Harris brushed past, dancing with Ellen Streeter. Harris asked Ellen how about it. How about what? she wanted to know.
“
You
know,” Harris said. “I could really lose my head a little over you, El, but you never give a man a chance.”
“What chance?” Ellen Streeter said. “You’ve got your chance.”
“I mean there’s got to be more …
Got
to be … I’m that kind of person. For a relationship to mean anything at all to me, it’s got to be adult … mature.”
Ellen looked at him puzzled. “Adult …?” she said.
“I can’t be serious about a woman otherwise. I got to make love. It’s a dirty habit I picked up long time ago.”
“It
scares
me,” Ellen said. “It really does. Always has.”
“You’re
thirty years old,
El.”
“Who says I’m thirty?”
“You do. Two years ago when you told me you were twenty-eight. When I was tryin’ to lay you couple years ago.”
“I’m not thirty yet,” Ellen Streeter said.
“Twenty-nine, then,” Harris said, holding her close and speaking into her good-smelling blond hair. “How ’bout it? You can’t go through life this way. You’re missing out!”
“You make it sound so pretty, it’s a real temptation,” Ellen said.
Huggins wandered by, two girls on either arm. “We’re gonna run a Negro man next Governor’s race,” he was saying.

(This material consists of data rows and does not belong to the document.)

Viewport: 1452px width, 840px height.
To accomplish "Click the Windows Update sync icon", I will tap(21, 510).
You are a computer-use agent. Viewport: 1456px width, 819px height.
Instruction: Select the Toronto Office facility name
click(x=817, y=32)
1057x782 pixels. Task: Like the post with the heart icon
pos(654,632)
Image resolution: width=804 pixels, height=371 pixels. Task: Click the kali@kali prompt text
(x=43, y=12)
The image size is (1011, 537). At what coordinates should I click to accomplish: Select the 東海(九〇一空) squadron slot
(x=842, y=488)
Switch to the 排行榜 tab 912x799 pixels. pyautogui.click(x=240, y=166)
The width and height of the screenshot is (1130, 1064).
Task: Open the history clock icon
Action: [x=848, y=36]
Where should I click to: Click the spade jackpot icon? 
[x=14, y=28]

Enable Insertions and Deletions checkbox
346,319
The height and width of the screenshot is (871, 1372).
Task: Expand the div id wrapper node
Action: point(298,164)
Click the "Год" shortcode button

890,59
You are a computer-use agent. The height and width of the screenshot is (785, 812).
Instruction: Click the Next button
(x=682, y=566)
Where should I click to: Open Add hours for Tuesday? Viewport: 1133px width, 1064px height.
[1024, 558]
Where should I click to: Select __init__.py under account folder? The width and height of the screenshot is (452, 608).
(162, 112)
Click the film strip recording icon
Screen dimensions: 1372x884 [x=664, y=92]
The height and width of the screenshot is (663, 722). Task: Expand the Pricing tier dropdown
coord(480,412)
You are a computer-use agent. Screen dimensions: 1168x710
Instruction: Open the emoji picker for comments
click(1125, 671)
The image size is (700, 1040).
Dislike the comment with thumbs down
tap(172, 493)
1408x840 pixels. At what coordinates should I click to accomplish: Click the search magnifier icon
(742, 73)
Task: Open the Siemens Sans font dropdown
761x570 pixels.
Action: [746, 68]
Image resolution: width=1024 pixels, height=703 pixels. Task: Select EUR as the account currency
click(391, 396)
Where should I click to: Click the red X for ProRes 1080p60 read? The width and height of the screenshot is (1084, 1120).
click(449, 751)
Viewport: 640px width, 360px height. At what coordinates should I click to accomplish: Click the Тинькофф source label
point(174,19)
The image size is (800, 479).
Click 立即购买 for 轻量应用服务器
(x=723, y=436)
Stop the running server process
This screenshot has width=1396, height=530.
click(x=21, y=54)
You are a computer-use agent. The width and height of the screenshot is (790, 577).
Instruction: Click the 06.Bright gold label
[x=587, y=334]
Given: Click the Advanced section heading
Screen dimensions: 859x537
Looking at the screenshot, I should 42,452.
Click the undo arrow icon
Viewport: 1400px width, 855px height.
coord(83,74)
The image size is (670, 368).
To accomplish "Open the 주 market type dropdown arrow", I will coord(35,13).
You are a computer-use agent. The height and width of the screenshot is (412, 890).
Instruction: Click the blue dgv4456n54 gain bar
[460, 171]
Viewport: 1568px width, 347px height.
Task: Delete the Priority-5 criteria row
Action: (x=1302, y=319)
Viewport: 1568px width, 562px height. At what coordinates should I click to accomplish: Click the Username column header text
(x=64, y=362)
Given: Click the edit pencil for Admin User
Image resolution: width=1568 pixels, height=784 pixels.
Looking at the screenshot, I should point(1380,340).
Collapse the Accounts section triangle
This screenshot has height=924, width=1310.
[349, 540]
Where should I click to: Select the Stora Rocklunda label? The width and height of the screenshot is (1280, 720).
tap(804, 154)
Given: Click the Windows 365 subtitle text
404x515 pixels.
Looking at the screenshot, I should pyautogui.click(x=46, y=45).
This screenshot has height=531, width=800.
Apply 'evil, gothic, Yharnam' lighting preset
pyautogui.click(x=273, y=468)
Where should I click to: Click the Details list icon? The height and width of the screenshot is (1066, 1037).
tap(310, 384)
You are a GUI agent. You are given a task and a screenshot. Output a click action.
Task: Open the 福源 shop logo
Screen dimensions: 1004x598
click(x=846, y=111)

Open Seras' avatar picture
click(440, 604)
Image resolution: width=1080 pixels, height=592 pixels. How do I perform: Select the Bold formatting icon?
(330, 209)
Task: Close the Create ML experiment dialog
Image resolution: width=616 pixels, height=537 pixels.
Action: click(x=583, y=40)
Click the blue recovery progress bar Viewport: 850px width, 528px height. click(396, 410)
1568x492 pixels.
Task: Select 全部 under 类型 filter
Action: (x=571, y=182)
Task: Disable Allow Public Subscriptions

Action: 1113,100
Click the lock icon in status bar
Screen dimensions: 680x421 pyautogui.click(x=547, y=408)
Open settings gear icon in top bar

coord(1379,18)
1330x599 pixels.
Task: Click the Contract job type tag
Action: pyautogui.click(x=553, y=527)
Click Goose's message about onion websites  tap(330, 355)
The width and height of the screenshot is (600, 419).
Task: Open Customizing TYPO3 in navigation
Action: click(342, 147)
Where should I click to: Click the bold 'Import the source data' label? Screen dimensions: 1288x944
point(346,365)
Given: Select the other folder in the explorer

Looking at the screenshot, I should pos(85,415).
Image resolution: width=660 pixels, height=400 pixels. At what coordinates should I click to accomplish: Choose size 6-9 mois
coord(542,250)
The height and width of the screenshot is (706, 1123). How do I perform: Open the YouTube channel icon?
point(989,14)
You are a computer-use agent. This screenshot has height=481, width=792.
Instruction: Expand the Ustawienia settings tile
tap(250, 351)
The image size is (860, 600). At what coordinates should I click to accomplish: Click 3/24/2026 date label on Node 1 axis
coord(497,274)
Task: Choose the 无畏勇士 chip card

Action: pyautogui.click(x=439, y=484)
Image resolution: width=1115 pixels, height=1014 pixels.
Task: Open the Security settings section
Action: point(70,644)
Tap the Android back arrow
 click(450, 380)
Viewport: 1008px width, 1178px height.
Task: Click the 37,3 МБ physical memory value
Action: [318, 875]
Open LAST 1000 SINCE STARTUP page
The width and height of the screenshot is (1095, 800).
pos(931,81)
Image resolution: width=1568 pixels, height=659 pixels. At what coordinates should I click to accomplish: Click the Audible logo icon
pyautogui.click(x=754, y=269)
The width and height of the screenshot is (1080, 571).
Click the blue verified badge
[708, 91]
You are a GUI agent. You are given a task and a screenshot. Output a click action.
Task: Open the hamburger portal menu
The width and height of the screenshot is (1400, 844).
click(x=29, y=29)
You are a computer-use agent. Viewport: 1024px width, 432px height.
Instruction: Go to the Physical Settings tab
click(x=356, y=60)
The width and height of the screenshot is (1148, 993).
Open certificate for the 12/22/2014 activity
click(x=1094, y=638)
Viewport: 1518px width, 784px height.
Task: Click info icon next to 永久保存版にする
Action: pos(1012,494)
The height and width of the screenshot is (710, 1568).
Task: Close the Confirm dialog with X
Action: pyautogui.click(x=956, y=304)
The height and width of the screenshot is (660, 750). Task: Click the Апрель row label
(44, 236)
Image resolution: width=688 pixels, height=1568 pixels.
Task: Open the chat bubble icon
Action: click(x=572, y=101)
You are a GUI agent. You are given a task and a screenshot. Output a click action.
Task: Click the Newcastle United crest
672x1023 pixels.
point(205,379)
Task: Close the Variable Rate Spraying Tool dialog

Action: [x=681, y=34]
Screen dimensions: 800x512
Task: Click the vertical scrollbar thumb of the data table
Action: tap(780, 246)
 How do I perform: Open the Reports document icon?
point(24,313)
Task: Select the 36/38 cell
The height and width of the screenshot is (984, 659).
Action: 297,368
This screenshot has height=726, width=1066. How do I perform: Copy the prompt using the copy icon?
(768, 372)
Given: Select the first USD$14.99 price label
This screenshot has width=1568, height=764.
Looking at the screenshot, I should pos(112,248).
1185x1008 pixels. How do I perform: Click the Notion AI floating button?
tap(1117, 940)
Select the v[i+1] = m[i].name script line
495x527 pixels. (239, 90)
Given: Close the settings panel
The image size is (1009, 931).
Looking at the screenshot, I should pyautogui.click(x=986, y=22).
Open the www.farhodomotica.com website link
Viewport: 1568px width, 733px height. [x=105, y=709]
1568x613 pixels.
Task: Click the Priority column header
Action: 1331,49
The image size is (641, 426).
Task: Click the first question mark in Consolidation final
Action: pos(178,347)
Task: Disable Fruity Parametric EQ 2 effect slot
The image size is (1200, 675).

Rinemiller continued to sit with Giffen. He puffed his cheeks and rubbed his eyes. “I could do it, George,” he said, breathing heavily. “I know I could. Earle and I could put on a great campaign.”
“I know you could,” Giffen said, attempting to nod his head but succeeding in a mere lateral movement of the eyeballs.
“I got friends all over,” Rinemiller said. “All over. All kinds. Not just liberals — fatcats, conservatives, too. Businessmen. Captains industry. Could put together real tough little co’lition. Unbeatable. I know this business, by God … I know politics if I know nothing else. And people like me, you know that? Like me right off. Make friends ev’where I go. Can’t esplain it — just a quality I have.”